Soon I'll get a picture of the plaque that's on the site of the first Timmies EVER!
There's something only Hamiltonians get to see every day.  8)

Cheers,
Lex


----------



## dreddekopp (23 Dec 2004)

i work for a tim hortons and actually... they are in the development of having something like a coffee card you can swipe without the need for a pin. and you didn't hear this from me but according to my boss, they are coming out with some new yogurt/lowfat desserts or something of the sort. on the debit side, it is a huge expense to own one and if you work at one of the higher volume stores, you would be waiting for HOURS in line.


----------



## dreddekopp (23 Dec 2004)

sorry, last post was supposed to say if you would go to one of the higher volume stores.
my bad


----------



## Ex-Dragoon (23 Dec 2004)

You guys real need to deliver


----------



## Scott (23 Dec 2004)

Yesterday I had my first Timmies in two months. No Tim's in Ft Nelson YET! I stopped in Ft St John because I was craving it. Slammed an XL TT and immediately ordered another. Got to Dawson Creek and got another, arrived in Grande Prairie, had a monster leak and bought another coffee....Heaven. I've had three today. I missed it soooo much.


----------



## Ex-Dragoon (21 Jul 2005)

I have an idea who the winner is already


----------



## jmackenzie_15 (21 Jul 2005)

Other places sell coffee? BLASPHEMY!


----------



## Mappy (21 Jul 2005)

Tim Hortons is good for the everyday coffee 

Second Cup is good for the evening 'lets go for coffee'

HOWEVER, the best coffee I've ever had was in Vienna in the coffeehouses.


----------



## Korus (21 Jul 2005)

Mmm... St. Timothy of Horton. I'm going to miss it. I'll have to go on a Timmies binge for the next week before I deploy.

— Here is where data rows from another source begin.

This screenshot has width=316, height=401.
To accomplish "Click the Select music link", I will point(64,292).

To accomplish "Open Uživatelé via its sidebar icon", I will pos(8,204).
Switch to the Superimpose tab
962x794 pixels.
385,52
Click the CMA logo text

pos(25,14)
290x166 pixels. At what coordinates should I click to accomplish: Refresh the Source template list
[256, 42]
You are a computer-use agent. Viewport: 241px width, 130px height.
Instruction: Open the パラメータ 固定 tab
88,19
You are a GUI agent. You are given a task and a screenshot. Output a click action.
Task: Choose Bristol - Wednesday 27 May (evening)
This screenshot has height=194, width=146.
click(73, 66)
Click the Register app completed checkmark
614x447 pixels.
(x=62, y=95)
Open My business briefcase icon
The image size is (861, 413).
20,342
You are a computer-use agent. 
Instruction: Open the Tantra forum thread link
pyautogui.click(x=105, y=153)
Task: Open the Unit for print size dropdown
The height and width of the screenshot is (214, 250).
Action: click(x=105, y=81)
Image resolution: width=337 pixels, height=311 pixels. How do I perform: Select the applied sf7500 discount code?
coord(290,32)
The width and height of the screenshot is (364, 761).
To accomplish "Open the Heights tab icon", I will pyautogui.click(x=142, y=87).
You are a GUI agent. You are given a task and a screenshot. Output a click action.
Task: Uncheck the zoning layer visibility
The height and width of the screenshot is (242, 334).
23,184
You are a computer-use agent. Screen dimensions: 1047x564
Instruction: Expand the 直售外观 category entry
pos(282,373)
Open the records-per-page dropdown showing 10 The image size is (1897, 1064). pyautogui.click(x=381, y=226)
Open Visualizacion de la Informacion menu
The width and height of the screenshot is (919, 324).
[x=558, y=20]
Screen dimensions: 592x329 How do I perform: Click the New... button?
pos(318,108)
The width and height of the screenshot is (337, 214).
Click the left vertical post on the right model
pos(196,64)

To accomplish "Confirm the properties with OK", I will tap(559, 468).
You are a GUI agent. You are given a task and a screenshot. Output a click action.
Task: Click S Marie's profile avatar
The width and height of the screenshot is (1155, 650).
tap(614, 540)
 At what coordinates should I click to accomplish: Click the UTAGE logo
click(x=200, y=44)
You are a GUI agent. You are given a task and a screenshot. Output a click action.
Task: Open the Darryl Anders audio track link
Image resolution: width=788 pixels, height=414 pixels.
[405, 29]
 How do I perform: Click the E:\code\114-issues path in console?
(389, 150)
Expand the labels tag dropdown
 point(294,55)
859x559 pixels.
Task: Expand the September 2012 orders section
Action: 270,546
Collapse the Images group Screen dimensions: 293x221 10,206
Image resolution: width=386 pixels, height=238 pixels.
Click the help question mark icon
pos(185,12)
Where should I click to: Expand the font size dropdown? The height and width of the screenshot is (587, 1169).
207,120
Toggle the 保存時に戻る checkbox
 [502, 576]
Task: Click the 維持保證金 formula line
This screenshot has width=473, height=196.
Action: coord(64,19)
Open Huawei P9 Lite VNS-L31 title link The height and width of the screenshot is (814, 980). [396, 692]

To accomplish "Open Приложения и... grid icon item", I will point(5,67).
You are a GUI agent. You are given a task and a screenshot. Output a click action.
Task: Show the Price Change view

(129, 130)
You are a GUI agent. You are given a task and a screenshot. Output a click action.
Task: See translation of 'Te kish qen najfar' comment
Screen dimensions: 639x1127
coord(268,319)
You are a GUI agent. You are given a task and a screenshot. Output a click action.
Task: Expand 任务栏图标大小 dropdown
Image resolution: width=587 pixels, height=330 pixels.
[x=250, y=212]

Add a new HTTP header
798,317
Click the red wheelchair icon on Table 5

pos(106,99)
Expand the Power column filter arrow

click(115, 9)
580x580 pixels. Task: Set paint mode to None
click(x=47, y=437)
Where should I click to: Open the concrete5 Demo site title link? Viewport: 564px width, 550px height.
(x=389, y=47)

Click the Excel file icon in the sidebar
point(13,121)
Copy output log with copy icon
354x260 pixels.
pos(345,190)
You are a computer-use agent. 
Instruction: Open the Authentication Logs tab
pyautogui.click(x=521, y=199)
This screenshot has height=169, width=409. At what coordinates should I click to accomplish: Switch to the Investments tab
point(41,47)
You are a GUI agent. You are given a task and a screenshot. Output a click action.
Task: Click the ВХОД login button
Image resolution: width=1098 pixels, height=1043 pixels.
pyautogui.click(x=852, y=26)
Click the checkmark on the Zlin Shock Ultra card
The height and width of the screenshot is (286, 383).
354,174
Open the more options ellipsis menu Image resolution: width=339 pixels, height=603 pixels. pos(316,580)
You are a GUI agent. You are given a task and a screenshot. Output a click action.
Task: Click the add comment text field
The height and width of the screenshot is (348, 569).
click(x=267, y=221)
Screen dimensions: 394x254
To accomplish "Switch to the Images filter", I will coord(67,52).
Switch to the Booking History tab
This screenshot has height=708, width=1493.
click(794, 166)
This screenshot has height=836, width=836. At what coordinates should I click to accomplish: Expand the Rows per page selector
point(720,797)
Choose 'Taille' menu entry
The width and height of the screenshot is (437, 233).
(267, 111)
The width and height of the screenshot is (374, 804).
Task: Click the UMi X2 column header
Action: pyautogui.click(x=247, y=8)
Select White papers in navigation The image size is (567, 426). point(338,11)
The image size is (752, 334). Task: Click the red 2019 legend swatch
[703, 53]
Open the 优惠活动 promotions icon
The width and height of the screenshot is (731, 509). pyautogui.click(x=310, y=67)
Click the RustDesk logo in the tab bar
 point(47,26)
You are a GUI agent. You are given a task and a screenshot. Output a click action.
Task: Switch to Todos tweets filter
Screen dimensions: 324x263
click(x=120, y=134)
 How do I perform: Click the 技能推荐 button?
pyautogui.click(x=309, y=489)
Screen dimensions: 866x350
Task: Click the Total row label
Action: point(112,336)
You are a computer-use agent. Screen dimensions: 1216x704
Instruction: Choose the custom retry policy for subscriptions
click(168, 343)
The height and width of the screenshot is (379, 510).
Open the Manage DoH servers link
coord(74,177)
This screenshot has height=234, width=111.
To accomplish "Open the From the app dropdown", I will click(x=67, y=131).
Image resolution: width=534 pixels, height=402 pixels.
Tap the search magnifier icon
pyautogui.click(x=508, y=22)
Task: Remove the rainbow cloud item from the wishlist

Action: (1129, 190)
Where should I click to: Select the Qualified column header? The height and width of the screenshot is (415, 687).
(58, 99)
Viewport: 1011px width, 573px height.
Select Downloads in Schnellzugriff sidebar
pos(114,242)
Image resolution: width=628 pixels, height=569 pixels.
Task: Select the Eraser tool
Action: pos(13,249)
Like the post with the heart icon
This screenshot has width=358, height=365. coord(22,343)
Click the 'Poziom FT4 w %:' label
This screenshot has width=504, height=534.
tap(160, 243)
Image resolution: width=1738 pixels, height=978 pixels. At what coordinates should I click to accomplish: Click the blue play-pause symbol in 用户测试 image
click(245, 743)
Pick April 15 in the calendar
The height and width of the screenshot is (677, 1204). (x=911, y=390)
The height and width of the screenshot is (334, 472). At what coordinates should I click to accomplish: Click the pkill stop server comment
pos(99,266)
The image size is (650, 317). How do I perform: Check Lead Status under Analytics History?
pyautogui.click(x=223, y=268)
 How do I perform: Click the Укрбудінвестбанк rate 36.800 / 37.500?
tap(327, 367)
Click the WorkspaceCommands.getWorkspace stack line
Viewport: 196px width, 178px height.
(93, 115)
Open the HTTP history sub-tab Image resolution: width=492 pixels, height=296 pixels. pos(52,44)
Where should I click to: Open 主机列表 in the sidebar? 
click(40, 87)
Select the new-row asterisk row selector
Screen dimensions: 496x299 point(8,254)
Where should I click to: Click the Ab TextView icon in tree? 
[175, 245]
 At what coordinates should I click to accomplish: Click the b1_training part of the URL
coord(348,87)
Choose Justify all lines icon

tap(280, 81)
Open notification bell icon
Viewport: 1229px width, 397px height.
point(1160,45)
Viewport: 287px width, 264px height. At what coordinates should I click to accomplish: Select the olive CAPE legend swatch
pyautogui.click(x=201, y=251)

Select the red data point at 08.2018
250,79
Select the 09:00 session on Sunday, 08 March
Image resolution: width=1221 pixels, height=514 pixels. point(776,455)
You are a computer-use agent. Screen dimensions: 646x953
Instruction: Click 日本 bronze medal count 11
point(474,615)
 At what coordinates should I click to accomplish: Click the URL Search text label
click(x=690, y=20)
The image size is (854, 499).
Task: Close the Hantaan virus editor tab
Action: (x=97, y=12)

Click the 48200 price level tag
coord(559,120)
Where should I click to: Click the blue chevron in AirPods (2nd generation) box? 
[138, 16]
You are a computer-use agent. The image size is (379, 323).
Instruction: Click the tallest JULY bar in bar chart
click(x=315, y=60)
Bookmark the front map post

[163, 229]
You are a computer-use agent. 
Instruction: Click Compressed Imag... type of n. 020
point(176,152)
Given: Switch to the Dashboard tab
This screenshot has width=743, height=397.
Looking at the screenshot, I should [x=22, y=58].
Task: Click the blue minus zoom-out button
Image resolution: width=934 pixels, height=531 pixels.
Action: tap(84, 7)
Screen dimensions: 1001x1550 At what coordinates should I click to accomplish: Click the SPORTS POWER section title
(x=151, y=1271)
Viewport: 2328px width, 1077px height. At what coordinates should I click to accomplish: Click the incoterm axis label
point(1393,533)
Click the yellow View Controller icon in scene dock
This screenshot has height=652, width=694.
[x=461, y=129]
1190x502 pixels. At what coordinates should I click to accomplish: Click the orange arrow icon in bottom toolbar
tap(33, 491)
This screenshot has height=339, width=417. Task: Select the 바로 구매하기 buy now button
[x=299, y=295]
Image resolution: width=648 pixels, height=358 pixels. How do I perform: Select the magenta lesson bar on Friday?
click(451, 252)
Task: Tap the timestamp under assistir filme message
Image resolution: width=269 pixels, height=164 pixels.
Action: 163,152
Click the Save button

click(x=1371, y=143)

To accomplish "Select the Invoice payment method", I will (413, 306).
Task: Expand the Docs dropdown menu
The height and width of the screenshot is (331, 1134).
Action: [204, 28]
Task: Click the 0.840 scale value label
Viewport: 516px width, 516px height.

Do you think if we write a letter to Tim Hortons saying how much we miss their coffee, they'll send a coffee machine and supply of coffee to us in Kandahar?


----------



## aesop081 (21 Jul 2005)

~RoKo~ said:
			
		

> Mmm... St. Timothy of Horton. I'm going to miss it. I'll have to go on a Timmies binge for the next week before I deploy.
> 
> Do you think if we write a letter to Tim Hortons saying how much we miss their coffee, they'll send a coffee machine and supply of coffee to us in Kandahar?



Probably......It'll get flown in by sea kings and the cans will be CADPAT (AR).


----------



## Korus (21 Jul 2005)

Score!  ;D


----------



## Brad Sallows (21 Jul 2005)

Best _coffee_ joints?  First banana peels, now this...


----------



## Danjanou (21 Jul 2005)

~RoKo~ said:
			
		

> Mmm... St. Timothy of Horton. I'm going to miss it. I'll have to go on a Timmies binge for the next week before I deploy.
> 
> Do you think if we write a letter to Tim Hortons saying how much we miss their coffee, they'll send a coffee machine and supply of coffee to us in Kandahar?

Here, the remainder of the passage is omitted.